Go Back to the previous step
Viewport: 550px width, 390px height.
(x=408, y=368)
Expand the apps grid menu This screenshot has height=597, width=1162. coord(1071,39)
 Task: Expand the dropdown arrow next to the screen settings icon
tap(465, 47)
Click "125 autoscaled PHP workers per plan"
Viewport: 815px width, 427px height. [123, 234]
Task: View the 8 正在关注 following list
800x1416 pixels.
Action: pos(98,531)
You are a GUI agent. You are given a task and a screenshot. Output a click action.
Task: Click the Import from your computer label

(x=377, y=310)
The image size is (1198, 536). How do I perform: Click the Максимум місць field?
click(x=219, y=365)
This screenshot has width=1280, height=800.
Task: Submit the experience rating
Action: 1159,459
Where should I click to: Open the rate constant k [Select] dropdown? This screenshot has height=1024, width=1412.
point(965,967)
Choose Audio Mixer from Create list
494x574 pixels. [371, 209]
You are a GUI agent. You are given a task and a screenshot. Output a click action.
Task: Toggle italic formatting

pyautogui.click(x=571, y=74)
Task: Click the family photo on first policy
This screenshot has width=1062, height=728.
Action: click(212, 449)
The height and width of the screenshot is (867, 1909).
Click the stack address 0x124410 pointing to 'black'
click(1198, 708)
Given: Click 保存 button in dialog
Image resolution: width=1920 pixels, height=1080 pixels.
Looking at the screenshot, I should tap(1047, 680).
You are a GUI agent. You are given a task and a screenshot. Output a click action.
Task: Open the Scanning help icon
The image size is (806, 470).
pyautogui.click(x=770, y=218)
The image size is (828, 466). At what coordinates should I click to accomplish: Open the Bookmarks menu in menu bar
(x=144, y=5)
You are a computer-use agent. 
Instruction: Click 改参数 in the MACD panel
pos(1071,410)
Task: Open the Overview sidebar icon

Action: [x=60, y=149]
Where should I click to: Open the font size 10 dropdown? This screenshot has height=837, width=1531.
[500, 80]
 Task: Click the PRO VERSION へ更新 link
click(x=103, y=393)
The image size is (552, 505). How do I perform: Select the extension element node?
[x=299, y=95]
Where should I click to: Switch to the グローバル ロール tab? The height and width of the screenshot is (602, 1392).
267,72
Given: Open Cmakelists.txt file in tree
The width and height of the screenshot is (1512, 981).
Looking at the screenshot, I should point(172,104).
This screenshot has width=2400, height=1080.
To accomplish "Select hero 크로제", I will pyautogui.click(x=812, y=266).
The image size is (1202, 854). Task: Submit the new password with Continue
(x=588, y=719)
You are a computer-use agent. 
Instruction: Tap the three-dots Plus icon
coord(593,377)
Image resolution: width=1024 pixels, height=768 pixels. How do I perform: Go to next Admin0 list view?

*What to work on*:
In the data above, which lines lie between the line with "The image size is (552, 505)." and the line with "Given: Open Cmakelists.txt file in tree", inclusive? Print those lines exactly and nothing else.

*Answer for the task*:
The image size is (552, 505). How do I perform: Select the extension element node?
[x=299, y=95]
Where should I click to: Switch to the グローバル ロール tab? The height and width of the screenshot is (602, 1392).
267,72
Given: Open Cmakelists.txt file in tree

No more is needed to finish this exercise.